Listed entries section start

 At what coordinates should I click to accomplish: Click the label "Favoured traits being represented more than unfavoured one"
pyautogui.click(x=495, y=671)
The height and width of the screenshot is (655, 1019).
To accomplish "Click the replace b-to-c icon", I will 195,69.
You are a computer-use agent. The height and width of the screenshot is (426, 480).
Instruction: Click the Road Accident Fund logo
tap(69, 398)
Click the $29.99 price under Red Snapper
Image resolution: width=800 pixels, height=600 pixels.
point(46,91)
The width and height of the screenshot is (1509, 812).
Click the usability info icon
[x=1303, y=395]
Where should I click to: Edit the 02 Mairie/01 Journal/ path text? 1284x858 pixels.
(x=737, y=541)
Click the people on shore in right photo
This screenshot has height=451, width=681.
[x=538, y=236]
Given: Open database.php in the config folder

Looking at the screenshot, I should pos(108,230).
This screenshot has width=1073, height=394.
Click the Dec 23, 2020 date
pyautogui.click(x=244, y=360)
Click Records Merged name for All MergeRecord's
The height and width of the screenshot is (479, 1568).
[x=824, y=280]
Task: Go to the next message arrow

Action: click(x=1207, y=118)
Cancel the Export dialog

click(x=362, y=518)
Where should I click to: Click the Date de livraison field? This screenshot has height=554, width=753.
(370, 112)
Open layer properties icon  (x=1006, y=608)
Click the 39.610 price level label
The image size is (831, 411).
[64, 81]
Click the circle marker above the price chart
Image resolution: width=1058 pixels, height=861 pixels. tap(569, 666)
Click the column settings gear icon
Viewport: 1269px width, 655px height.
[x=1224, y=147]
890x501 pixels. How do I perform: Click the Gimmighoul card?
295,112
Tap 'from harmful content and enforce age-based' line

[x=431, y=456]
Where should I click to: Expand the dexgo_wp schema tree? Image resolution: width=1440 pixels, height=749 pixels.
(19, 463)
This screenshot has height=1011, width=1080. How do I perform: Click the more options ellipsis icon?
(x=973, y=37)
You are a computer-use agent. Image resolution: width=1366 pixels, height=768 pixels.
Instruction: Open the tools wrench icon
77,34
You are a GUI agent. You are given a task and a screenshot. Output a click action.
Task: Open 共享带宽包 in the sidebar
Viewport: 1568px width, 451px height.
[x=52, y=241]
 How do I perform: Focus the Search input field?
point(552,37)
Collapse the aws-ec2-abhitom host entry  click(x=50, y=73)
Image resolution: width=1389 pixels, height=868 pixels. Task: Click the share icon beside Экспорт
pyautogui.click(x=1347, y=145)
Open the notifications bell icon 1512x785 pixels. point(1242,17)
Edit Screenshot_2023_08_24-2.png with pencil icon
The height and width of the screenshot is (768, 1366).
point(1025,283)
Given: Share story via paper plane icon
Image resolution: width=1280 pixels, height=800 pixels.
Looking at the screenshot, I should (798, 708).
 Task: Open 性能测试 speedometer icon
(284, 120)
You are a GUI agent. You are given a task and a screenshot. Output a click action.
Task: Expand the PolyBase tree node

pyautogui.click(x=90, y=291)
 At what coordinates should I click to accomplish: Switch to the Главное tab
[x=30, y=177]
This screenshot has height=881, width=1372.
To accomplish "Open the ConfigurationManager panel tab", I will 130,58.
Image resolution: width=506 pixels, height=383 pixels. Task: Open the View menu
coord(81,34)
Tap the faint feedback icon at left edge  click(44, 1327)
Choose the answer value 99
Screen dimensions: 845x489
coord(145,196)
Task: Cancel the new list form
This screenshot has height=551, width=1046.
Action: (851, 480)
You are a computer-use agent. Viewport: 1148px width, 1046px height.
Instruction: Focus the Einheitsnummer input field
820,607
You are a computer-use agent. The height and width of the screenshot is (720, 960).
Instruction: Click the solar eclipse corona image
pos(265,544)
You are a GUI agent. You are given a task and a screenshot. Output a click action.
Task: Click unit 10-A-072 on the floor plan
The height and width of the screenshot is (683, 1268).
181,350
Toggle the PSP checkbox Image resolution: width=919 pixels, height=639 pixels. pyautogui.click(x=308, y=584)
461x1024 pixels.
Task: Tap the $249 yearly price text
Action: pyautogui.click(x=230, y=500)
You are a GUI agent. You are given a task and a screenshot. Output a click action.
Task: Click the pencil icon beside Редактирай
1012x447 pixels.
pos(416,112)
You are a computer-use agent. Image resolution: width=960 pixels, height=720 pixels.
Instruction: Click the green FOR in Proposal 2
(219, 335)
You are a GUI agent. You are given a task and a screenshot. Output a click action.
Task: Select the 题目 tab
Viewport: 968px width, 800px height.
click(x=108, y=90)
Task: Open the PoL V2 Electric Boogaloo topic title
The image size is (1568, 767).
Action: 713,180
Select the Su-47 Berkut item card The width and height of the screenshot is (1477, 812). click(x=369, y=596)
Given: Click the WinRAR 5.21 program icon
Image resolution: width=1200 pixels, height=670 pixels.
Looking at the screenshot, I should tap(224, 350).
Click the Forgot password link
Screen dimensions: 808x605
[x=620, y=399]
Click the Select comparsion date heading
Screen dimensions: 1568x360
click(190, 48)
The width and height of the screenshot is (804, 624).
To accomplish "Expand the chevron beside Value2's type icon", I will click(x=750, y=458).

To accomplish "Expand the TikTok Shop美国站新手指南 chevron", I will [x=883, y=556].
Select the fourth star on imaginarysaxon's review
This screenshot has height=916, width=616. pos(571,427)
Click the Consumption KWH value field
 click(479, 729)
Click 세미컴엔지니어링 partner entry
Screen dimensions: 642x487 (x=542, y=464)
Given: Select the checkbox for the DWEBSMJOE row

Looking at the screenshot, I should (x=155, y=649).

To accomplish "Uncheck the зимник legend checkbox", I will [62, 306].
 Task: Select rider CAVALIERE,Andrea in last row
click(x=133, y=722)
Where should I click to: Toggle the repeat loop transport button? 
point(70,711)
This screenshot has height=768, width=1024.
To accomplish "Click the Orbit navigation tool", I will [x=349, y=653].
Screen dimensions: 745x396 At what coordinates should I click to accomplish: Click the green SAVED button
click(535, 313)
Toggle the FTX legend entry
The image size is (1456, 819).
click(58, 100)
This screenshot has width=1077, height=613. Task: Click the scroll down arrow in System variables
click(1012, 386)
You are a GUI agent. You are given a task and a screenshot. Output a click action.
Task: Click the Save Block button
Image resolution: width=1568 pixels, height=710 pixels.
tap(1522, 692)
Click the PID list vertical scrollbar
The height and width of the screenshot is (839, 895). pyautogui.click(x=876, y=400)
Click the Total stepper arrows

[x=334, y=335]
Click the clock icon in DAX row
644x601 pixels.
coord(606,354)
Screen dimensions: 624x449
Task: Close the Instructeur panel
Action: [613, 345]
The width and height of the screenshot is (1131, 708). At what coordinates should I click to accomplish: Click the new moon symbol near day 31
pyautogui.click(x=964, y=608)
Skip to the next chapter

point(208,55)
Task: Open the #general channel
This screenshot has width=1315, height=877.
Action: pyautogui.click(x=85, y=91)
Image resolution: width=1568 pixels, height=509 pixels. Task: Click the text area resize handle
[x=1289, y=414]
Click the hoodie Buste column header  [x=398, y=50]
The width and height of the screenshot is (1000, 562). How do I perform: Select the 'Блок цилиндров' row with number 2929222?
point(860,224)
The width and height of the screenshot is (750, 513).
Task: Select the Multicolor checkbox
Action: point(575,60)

Listed entries section end

With every word kept as it is, set down the entries again.

 At what coordinates should I click to accomplish: Click the label "Favoured traits being represented more than unfavoured one"
pyautogui.click(x=495, y=671)
The height and width of the screenshot is (655, 1019).
To accomplish "Click the replace b-to-c icon", I will 195,69.
You are a computer-use agent. The height and width of the screenshot is (426, 480).
Instruction: Click the Road Accident Fund logo
tap(69, 398)
Click the $29.99 price under Red Snapper
Image resolution: width=800 pixels, height=600 pixels.
point(46,91)
The width and height of the screenshot is (1509, 812).
Click the usability info icon
[x=1303, y=395]
Where should I click to: Edit the 02 Mairie/01 Journal/ path text? 1284x858 pixels.
(x=737, y=541)
Click the people on shore in right photo
This screenshot has height=451, width=681.
[x=538, y=236]
Given: Open database.php in the config folder

Looking at the screenshot, I should pos(108,230).
This screenshot has width=1073, height=394.
Click the Dec 23, 2020 date
pyautogui.click(x=244, y=360)
Click Records Merged name for All MergeRecord's
The height and width of the screenshot is (479, 1568).
[x=824, y=280]
Task: Go to the next message arrow

Action: click(x=1207, y=118)
Cancel the Export dialog

click(x=362, y=518)
Where should I click to: Click the Date de livraison field? This screenshot has height=554, width=753.
(370, 112)
Open layer properties icon  (x=1006, y=608)
Click the 39.610 price level label
The image size is (831, 411).
[64, 81]
Click the circle marker above the price chart
Image resolution: width=1058 pixels, height=861 pixels. tap(569, 666)
Click the column settings gear icon
Viewport: 1269px width, 655px height.
[x=1224, y=147]
890x501 pixels. How do I perform: Click the Gimmighoul card?
295,112
Tap 'from harmful content and enforce age-based' line

[x=431, y=456]
Where should I click to: Expand the dexgo_wp schema tree? Image resolution: width=1440 pixels, height=749 pixels.
(19, 463)
This screenshot has height=1011, width=1080. How do I perform: Click the more options ellipsis icon?
(x=973, y=37)
You are a computer-use agent. Image resolution: width=1366 pixels, height=768 pixels.
Instruction: Open the tools wrench icon
77,34
You are a GUI agent. You are given a task and a screenshot. Output a click action.
Task: Open 共享带宽包 in the sidebar
Viewport: 1568px width, 451px height.
[x=52, y=241]
 How do I perform: Focus the Search input field?
point(552,37)
Collapse the aws-ec2-abhitom host entry  click(x=50, y=73)
Image resolution: width=1389 pixels, height=868 pixels. Task: Click the share icon beside Экспорт
pyautogui.click(x=1347, y=145)
Open the notifications bell icon 1512x785 pixels. point(1242,17)
Edit Screenshot_2023_08_24-2.png with pencil icon
The height and width of the screenshot is (768, 1366).
point(1025,283)
Given: Share story via paper plane icon
Image resolution: width=1280 pixels, height=800 pixels.
Looking at the screenshot, I should (798, 708).
 Task: Open 性能测试 speedometer icon
(284, 120)
You are a GUI agent. You are given a task and a screenshot. Output a click action.
Task: Expand the PolyBase tree node

pyautogui.click(x=90, y=291)
 At what coordinates should I click to accomplish: Switch to the Главное tab
[x=30, y=177]
This screenshot has height=881, width=1372.
To accomplish "Open the ConfigurationManager panel tab", I will 130,58.
Image resolution: width=506 pixels, height=383 pixels. Task: Open the View menu
coord(81,34)
Tap the faint feedback icon at left edge  click(44, 1327)
Choose the answer value 99
Screen dimensions: 845x489
coord(145,196)
Task: Cancel the new list form
This screenshot has height=551, width=1046.
Action: (851, 480)
You are a computer-use agent. Viewport: 1148px width, 1046px height.
Instruction: Focus the Einheitsnummer input field
820,607
You are a computer-use agent. The height and width of the screenshot is (720, 960).
Instruction: Click the solar eclipse corona image
pos(265,544)
You are a GUI agent. You are given a task and a screenshot. Output a click action.
Task: Click unit 10-A-072 on the floor plan
The height and width of the screenshot is (683, 1268).
181,350
Toggle the PSP checkbox Image resolution: width=919 pixels, height=639 pixels. pyautogui.click(x=308, y=584)
461x1024 pixels.
Task: Tap the $249 yearly price text
Action: pyautogui.click(x=230, y=500)
You are a GUI agent. You are given a task and a screenshot. Output a click action.
Task: Click the pencil icon beside Редактирай
1012x447 pixels.
pos(416,112)
You are a computer-use agent. Image resolution: width=960 pixels, height=720 pixels.
Instruction: Click the green FOR in Proposal 2
(219, 335)
You are a GUI agent. You are given a task and a screenshot. Output a click action.
Task: Select the 题目 tab
Viewport: 968px width, 800px height.
click(x=108, y=90)
Task: Open the PoL V2 Electric Boogaloo topic title
The image size is (1568, 767).
Action: 713,180
Select the Su-47 Berkut item card The width and height of the screenshot is (1477, 812). click(x=369, y=596)
Given: Click the WinRAR 5.21 program icon
Image resolution: width=1200 pixels, height=670 pixels.
Looking at the screenshot, I should tap(224, 350).
Click the Forgot password link
Screen dimensions: 808x605
[x=620, y=399]
Click the Select comparsion date heading
Screen dimensions: 1568x360
click(190, 48)
The width and height of the screenshot is (804, 624).
To accomplish "Expand the chevron beside Value2's type icon", I will click(x=750, y=458).

To accomplish "Expand the TikTok Shop美国站新手指南 chevron", I will [x=883, y=556].
Select the fourth star on imaginarysaxon's review
This screenshot has height=916, width=616. pos(571,427)
Click the Consumption KWH value field
 click(479, 729)
Click 세미컴엔지니어링 partner entry
Screen dimensions: 642x487 (x=542, y=464)
Given: Select the checkbox for the DWEBSMJOE row

Looking at the screenshot, I should (x=155, y=649).

To accomplish "Uncheck the зимник legend checkbox", I will [62, 306].
 Task: Select rider CAVALIERE,Andrea in last row
click(x=133, y=722)
Where should I click to: Toggle the repeat loop transport button? 
point(70,711)
This screenshot has height=768, width=1024.
To accomplish "Click the Orbit navigation tool", I will [x=349, y=653].
Screen dimensions: 745x396 At what coordinates should I click to accomplish: Click the green SAVED button
click(535, 313)
Toggle the FTX legend entry
The image size is (1456, 819).
click(58, 100)
This screenshot has width=1077, height=613. Task: Click the scroll down arrow in System variables
click(1012, 386)
You are a GUI agent. You are given a task and a screenshot. Output a click action.
Task: Click the Save Block button
Image resolution: width=1568 pixels, height=710 pixels.
tap(1522, 692)
Click the PID list vertical scrollbar
The height and width of the screenshot is (839, 895). pyautogui.click(x=876, y=400)
Click the Total stepper arrows

[x=334, y=335]
Click the clock icon in DAX row
644x601 pixels.
coord(606,354)
Screen dimensions: 624x449
Task: Close the Instructeur panel
Action: [613, 345]
The width and height of the screenshot is (1131, 708). At what coordinates should I click to accomplish: Click the new moon symbol near day 31
pyautogui.click(x=964, y=608)
Skip to the next chapter

point(208,55)
Task: Open the #general channel
This screenshot has width=1315, height=877.
Action: pyautogui.click(x=85, y=91)
Image resolution: width=1568 pixels, height=509 pixels. Task: Click the text area resize handle
[x=1289, y=414]
Click the hoodie Buste column header  [x=398, y=50]
The width and height of the screenshot is (1000, 562). How do I perform: Select the 'Блок цилиндров' row with number 2929222?
point(860,224)
The width and height of the screenshot is (750, 513).
Task: Select the Multicolor checkbox
Action: point(575,60)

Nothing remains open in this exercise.